We are given two mathematical functions. The first function is $$g(x) = \frac{x}{4} + 2$$, which describes how an input value $$x$$ is transformed. The second function is $$f(x) = |x^2 - 3|$$, which describes another transformation. We are also given a condition: when the output of $$g(a)$$ is used as the input for $$f(x)$$, the final result is 0. Our goal is to find the possible numerical value(s) of $$a$$ that satisfy this condition.

Question1.step2 (Evaluating the composite function $$f(g(a))$$)

The expression $$f(g(a))$$ means we first calculate the value of $$g(a)$$ and then use that result as the input for the function $$f(x)$$.
Let's substitute $$a$$ into the function $$g(x)$$:
$$g(a) = \frac{a}{4} + 2$$
Now, we take this expression, which is the output of $$g(a)$$, and substitute it into the function $$f(x)$$ in place of $$x$$. So, $$f(g(a))$$ becomes:
$$f(g(a)) = \left| \left( \frac{a}{4} + 2 \right)^2 - 3 \right|$$

**step3** Setting up the equation based on the given condition

We are told that the composite function $$f(g(a))$$ equals 0. Therefore, we set the expression we derived in the previous step equal to 0:
$$\left| \left( \frac{a}{4} + 2 \right)^2 - 3 \right| = 0$$

**step4** Solving the absolute value equation

The absolute value of a number is its distance from zero. The only way the absolute value of an expression can be 0 is if the expression itself is 0.
So, we can remove the absolute value signs and set the inner expression to 0:
$$\left( \frac{a}{4} + 2 \right)^2 - 3 = 0$$

**step5** Isolating the squared term

To continue solving for $$a$$, we first want to isolate the term that is being squared. We can do this by adding 3 to both sides of the equation:
$$\left( \frac{a}{4} + 2 \right)^2 = 3$$

**step6** Taking the square root of both sides

To undo the squaring operation on the left side, we take the square root of both sides of the equation.
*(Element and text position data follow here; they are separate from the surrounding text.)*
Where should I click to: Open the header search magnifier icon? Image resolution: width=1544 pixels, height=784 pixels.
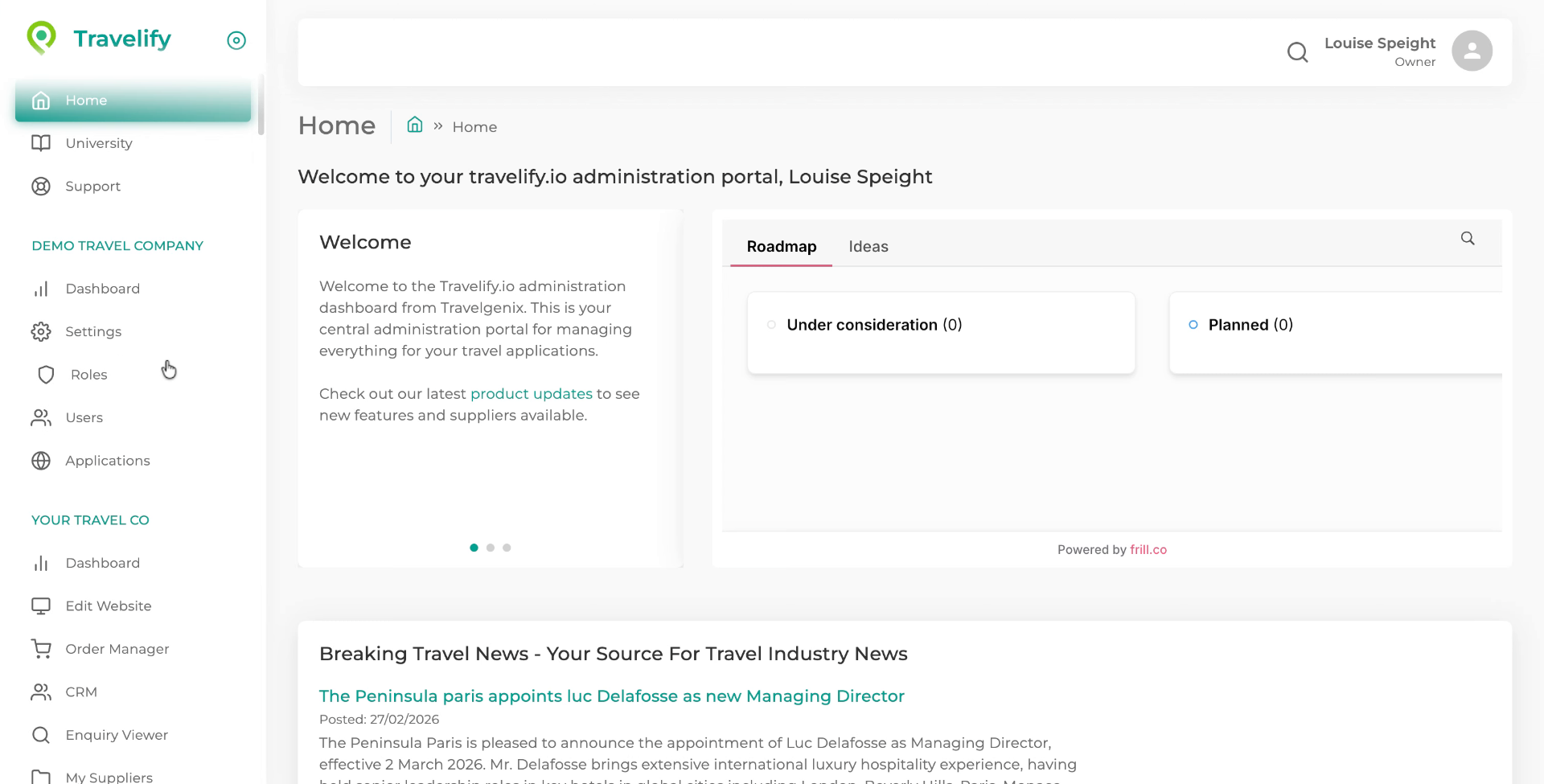pos(1297,52)
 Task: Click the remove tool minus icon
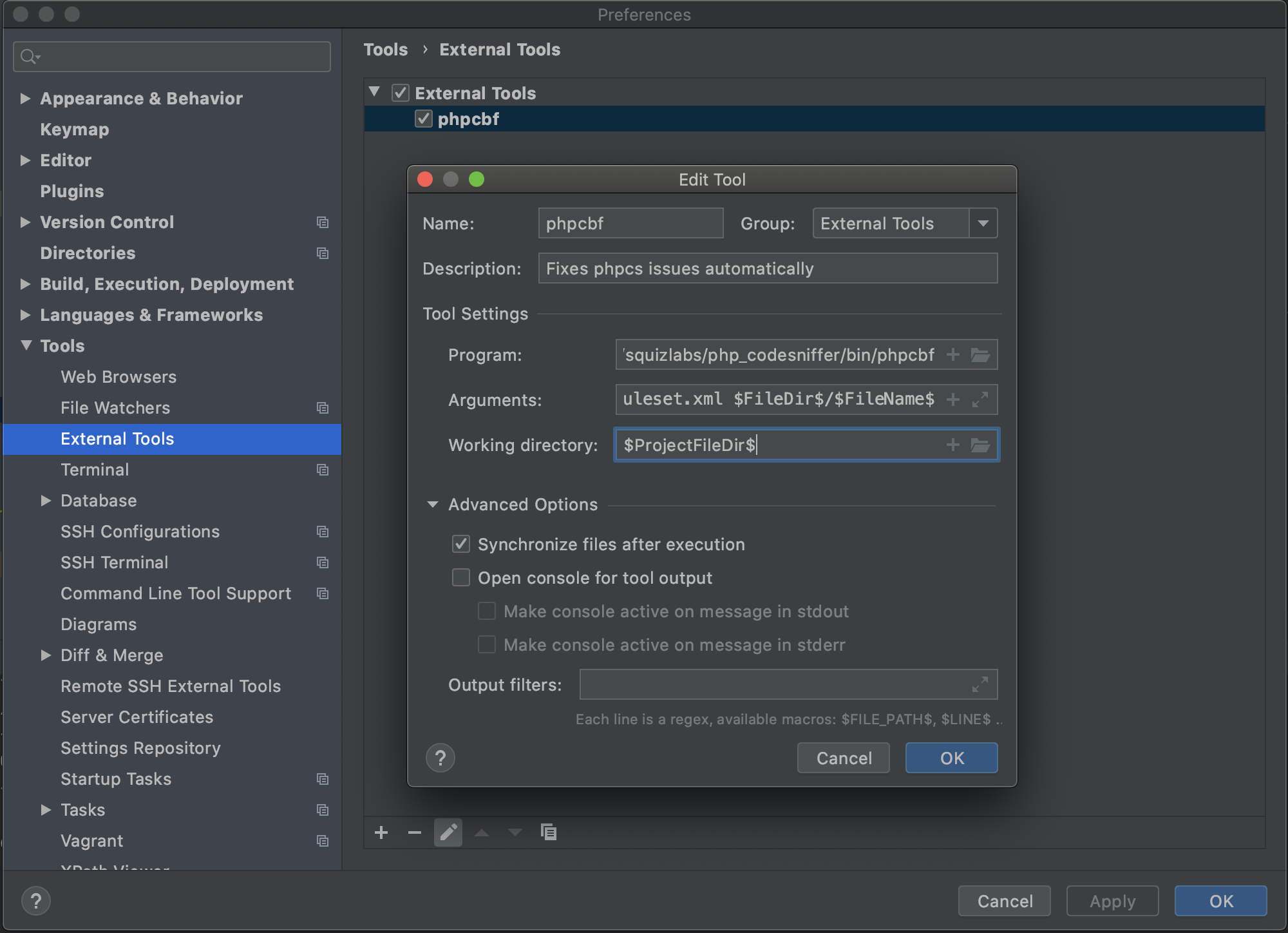(415, 832)
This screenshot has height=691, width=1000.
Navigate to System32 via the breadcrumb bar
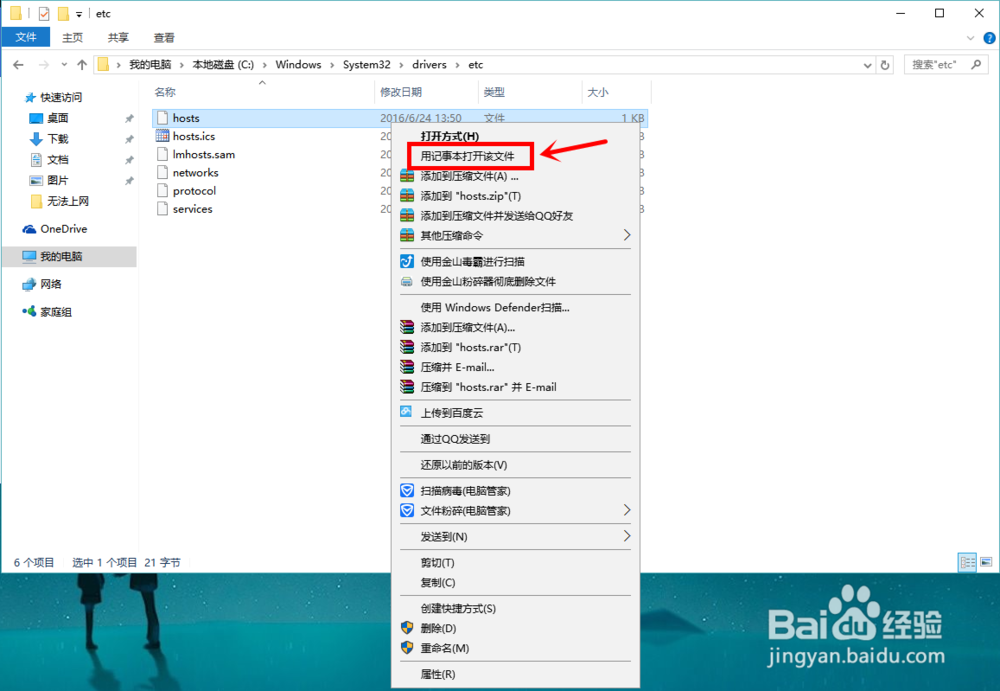[x=366, y=64]
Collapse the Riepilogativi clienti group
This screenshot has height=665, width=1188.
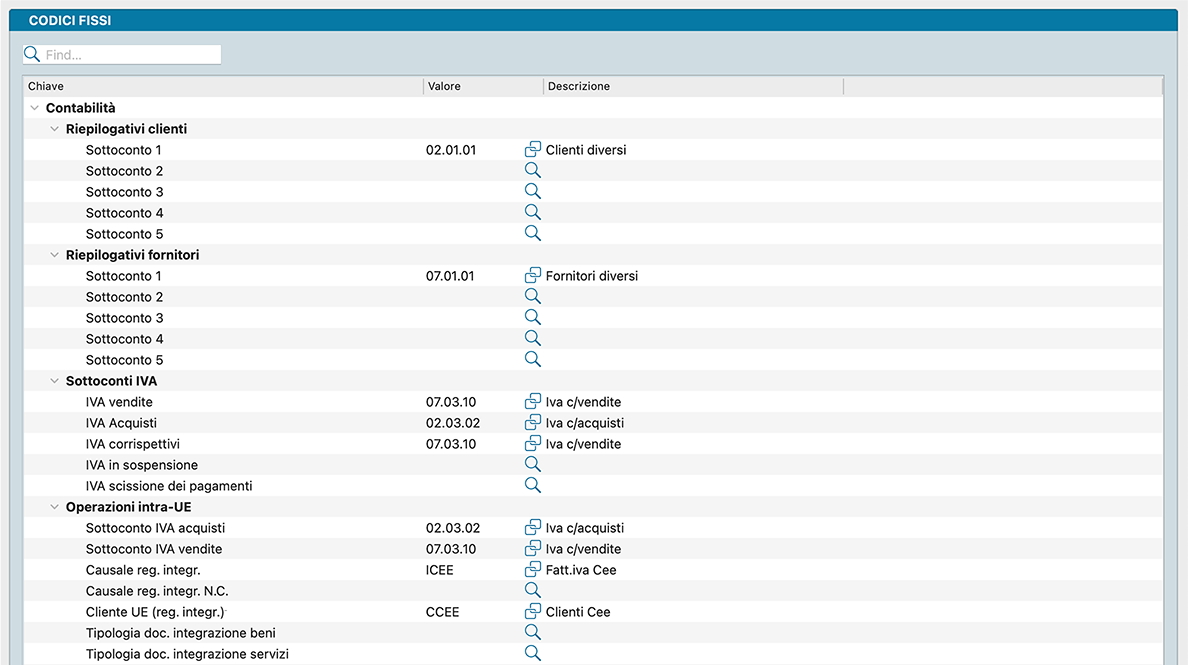55,129
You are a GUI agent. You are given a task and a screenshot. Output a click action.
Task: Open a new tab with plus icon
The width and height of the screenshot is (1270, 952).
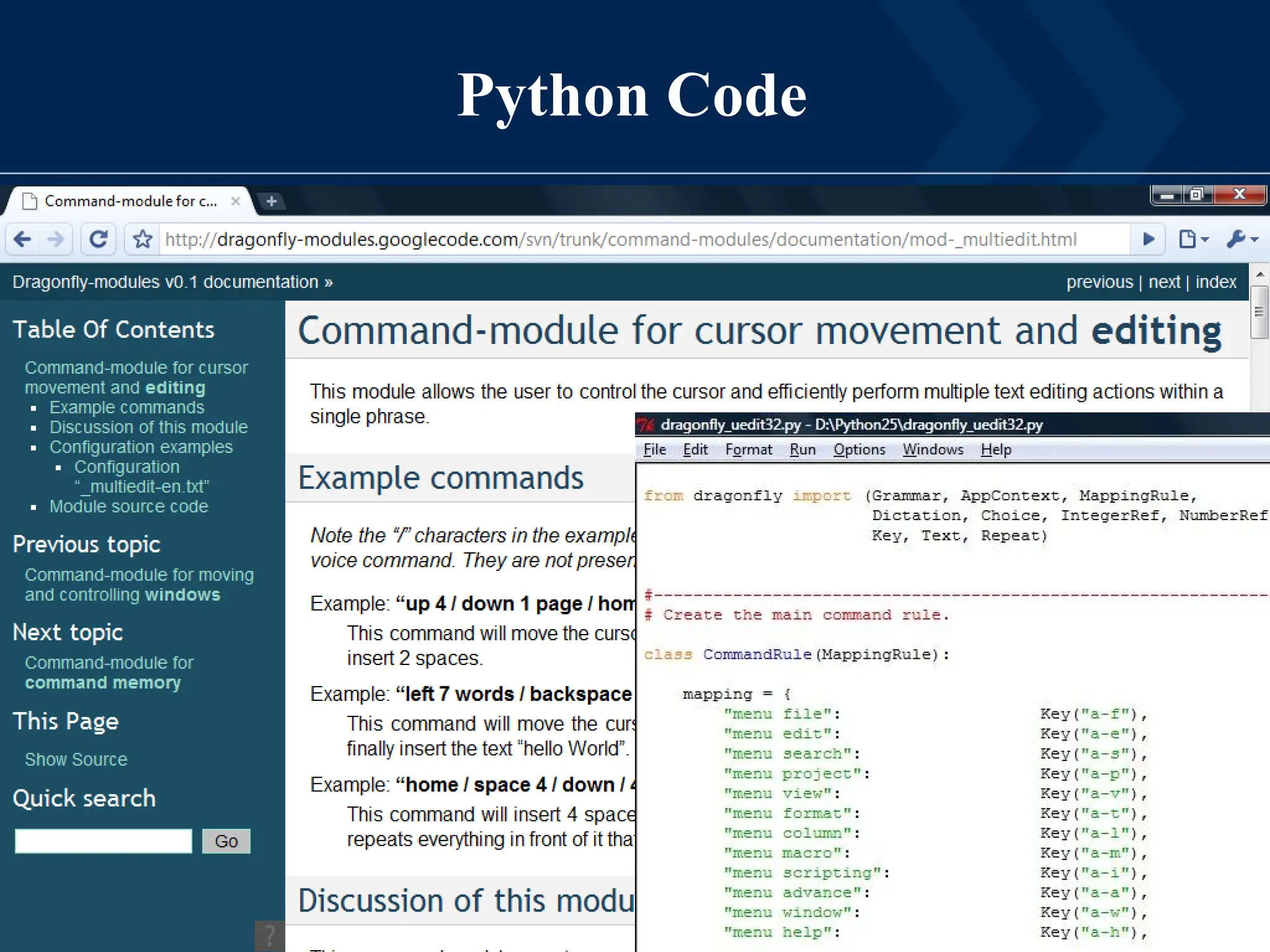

When taking the square root, we must consider both the positive and negative possibilities, because both $$( \sqrt{3} )^2$$ and $$( -\sqrt{3} )^2$$ equal 3:
$$\frac{a}{4} + 2 = \sqrt{3} \quad \text{or} \quad \frac{a}{4} + 2 = -\sqrt{3}$$
This gives us two separate cases to solve for $$a$$.

**step7** Solving for 'a' in the first case

Case 1: $$\frac{a}{4} + 2 = \sqrt{3}$$
First, subtract 2 from both sides of the equation:
$$\frac{a}{4} = \sqrt{3} - 2$$
Next, multiply both sides by 4 to solve for $$a$$:
$$a = 4(\sqrt{3} - 2)$$
Distribute the 4:
$$a = 4\sqrt{3} - 8$$
We can rearrange the terms for clarity:
$$a = -8 + 4\sqrt{3}$$

**step8** Solving for 'a' in the second case

Case 2: $$\frac{a}{4} + 2 = -\sqrt{3}$$
First, subtract 2 from both sides of the equation:
$$\frac{a}{4} = -\sqrt{3} - 2$$
Next, multiply both sides by 4 to solve for $$a$$:
$$a = 4(-\sqrt{3} - 2)$$
Distribute the 4:
$$a = -4\sqrt{3} - 8$$
We can rearrange and factor out a negative sign for clarity:
$$a = -(8 + 4\sqrt{3})$$

**step9** Identifying the possible values of 'a' from the options

From our calculations, the possible values for $$a$$ are $$-8 + 4\sqrt{3}$$ and $$-(8 + 4\sqrt{3})$$.
Comparing these results with the given options:
Option A is $$-8 + 4\sqrt{3}$$.
Option B is $$-(8 + 4\sqrt{3})$$.
Both calculated values are presented as options, indicating that these are the correct possible values for $$a$$.